The beneficial nature of the bacteria was traced to a protein called MtcB. This protein is responsible for the removal of a methyl group (a carbon atom grouped with three hydrogen atoms) in a process called demethylation. This changes the structure of the chemical, typically along with its function. In this case the effect of the demethylation is the inhibition of the production of TMA, and the reduction of the risk of diseases such as atherosclerosis.
Previous work on the E. limosum strain has revealed it to be effective in reducing inflammation through competitive inhibition of more harmful gut bacteria — effectively outcompeting them within the gut biome. This new research could demonstrate further importance in using a probiotic approach to combating India’s rising tide of noncommunicable disease (NCDs).
Health Issues India has discussed the topic in-depth in an interview with Meteoric Biopharmaceuticals founder Gaurav Kaushik. Probiotics are becoming an ever more popular means of addressing a range of health conditions, with research supporting the efficacy of many probiotic formulas as preventative treatments.

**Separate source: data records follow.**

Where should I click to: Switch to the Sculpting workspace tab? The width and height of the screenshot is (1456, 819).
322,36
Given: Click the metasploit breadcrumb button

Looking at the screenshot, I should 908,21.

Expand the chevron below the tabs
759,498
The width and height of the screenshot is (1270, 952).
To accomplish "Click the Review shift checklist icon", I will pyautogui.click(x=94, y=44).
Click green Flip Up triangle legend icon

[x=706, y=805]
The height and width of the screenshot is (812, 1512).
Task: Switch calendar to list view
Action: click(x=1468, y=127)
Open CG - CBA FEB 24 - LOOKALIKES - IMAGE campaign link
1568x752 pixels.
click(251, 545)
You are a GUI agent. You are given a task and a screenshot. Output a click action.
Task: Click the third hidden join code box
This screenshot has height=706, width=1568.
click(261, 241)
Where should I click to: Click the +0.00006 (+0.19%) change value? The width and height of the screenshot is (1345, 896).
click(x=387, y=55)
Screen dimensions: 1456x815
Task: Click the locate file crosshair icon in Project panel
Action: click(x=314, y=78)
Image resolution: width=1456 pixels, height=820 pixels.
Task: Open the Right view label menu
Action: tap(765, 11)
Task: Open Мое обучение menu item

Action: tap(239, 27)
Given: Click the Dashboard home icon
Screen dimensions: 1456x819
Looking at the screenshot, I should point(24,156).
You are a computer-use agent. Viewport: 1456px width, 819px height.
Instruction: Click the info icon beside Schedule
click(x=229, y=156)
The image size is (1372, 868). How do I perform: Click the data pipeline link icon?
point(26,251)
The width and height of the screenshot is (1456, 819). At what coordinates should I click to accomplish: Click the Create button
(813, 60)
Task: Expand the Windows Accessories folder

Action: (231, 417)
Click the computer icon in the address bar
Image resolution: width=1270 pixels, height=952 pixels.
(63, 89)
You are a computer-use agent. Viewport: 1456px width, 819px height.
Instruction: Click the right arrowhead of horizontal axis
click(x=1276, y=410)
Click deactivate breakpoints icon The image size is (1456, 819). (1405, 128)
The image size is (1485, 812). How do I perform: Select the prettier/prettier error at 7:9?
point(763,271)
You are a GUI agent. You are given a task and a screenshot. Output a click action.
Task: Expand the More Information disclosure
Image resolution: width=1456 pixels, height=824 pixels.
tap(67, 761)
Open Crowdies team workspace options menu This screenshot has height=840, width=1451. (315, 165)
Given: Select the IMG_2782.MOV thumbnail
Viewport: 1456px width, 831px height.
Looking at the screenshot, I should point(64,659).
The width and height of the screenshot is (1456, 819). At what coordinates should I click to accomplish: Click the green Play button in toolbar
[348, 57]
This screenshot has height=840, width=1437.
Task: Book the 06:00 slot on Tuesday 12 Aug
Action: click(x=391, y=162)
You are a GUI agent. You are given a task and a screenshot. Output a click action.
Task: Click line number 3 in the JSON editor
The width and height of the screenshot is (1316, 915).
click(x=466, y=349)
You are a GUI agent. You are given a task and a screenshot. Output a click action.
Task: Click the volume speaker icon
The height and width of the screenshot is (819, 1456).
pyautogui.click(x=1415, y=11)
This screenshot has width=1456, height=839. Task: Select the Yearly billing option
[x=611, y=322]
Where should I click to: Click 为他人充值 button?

Gut health is increasingly being linked to the health of the body as a whole. For many Indians who have flocked to the cities over the last few decades in search of work, diets have drastically altered. An abundance of processed, high-calorie, low-nutrient, sugary food has predisposed many to a host of NCDs. Probiotics, coupled with a healthy diet could counter this.
Over the last 25 years, India has seen a fifty percent rise in heart disease cases according to doctors at the Meenakshi Mission Hospital and Research Centre. Heart disease accounted for 28.1 percent of all deaths in India in 2016, making it India’s most prominent killer. Any research which could reduce the risk of such conditions is a major boon in India’s struggle against heart disease.